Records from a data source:

·····

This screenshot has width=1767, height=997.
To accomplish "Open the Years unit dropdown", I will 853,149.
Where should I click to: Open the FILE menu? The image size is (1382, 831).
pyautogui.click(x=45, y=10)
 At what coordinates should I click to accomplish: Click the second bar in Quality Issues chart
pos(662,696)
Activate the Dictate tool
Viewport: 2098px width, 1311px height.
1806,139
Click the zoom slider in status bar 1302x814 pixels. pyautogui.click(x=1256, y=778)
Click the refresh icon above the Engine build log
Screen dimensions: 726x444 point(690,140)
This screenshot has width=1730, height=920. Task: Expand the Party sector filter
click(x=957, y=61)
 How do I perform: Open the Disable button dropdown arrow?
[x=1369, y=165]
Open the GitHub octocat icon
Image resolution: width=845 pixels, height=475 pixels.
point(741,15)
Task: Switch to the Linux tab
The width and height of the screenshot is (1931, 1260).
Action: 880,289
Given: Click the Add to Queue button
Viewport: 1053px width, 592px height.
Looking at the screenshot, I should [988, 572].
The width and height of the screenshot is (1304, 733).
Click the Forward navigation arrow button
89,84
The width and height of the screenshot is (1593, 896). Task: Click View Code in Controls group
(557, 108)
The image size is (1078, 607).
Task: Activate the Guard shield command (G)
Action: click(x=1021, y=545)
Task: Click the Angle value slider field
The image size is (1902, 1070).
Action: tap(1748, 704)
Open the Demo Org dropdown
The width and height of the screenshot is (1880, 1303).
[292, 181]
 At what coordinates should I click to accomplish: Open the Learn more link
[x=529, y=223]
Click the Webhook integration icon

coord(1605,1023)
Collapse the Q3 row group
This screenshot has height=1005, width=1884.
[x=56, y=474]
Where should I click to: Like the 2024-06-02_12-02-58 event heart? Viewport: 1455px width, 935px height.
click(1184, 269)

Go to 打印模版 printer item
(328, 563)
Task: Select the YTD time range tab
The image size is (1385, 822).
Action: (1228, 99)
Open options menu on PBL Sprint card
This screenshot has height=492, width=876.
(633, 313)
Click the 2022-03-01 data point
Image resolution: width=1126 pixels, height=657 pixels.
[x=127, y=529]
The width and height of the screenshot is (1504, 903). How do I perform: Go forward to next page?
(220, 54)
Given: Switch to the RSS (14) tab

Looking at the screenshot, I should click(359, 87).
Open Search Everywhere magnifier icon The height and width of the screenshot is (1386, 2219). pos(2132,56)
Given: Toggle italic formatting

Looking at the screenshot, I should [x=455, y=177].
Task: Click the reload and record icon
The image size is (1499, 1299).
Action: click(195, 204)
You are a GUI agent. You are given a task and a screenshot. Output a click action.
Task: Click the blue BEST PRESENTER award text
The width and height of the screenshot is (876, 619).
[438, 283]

·····

WHAT TO DO
From the records above, copy only the lines starting with the line that holds "Task: Select the YTD time range tab" and going on through the line that holds "You are a GUI", exactly as written.

COMPLETED TASK
Task: Select the YTD time range tab
The image size is (1385, 822).
Action: (1228, 99)
Open options menu on PBL Sprint card
This screenshot has height=492, width=876.
(633, 313)
Click the 2022-03-01 data point
Image resolution: width=1126 pixels, height=657 pixels.
[x=127, y=529]
The width and height of the screenshot is (1504, 903). How do I perform: Go forward to next page?
(220, 54)
Given: Switch to the RSS (14) tab

Looking at the screenshot, I should click(359, 87).
Open Search Everywhere magnifier icon The height and width of the screenshot is (1386, 2219). pos(2132,56)
Given: Toggle italic formatting

Looking at the screenshot, I should [x=455, y=177].
Task: Click the reload and record icon
The image size is (1499, 1299).
Action: click(195, 204)
You are a GUI agent. You are given a task and a screenshot. Output a click action.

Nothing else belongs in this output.